I don’t have a ton to say about it, other than that — as you can tell from the photos — it looks pretty darned convincing. I adore the fern leaf impressions in the base.

This sits on the mantle in our living room. My eye wanders to it in stray moments. I’ve often run down ornithopods as boring, but they’re all right. They’re the clade of dinosaurs most remote from my research, so they’re about the only ones left that just signify “dinosaur” to me, without any research-related intellectual baggage. So when I’m woolgathering and my eyes land on this sculpture, it doesn’t make me think about me or now. It makes me think about them, and then. It’s a talismanic time machine. And a pretty darned great birthday present. Thanks, Brian!

7 Responses to “Parasaurolophus sculpture by Brian Engh”

  1. Mike Taylor Says:

    Isn’t sending someone an ornithopod sculpture a veiled threat, like leaving a horse’s head in their bed?

  2. Matt Wedel Says:

    The meaning of the ornithopod sculpture gift has changed radically over time. In the 1830s, it constituted a marriage proposal. During the Bone Wars of the 1870s and 1880s, it was an invitation to a fossil finding/varmint shooting competition. In the dinosaur dark ages of the 1940s through the 1960s, it took on a negative connotation, as the gift of an ornithopod sculpture generally meant the sender was clearing out junk to make room for more mammal teeth. Ornithopod sculptures hit rock bottom in the 1990s, when they were briefly — and unflatteringly — associated with the quest for a transformative hermeneutics of quantum gravity. In the past decade, however, there has been a minor renaissance in ornithopod sculpture collecting among the cognoscenti. As the more obvious and garish adornments of the other dinosaur clades have become déclassé, the clean lines of the ornithopods have come to embody the post-cybernetic neo-modern aesthetic.

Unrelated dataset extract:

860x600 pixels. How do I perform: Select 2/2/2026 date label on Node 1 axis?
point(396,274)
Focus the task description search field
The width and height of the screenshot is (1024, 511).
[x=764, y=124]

    All of this is detailed in my forthcoming paleo-philosophy treatise, “Everything Old is Boring Again,” soon to be available at bookstore discount racks and remainder piles everywhere.

  3. Mike Taylor Says:

    Sign me up for three copies!


  4. jeeeeeeeeeeeeeezzz I _thought_ it was pretty obvious i left it there to remind you to get back to me with script revisions for the documentary we’re making about the Morrison Formation that I’m pretty sure I sent you an as-of-yet unanswered first draft of back in the 1870s…

    i’m glad u like the dino tho ;}}

  5. Rugosidens Excelsus Says:

    Huh. I never knew Brian Engh sculpted…

  6. Matt Wedel Says:

    Plus you know he made all these monsters himself, right?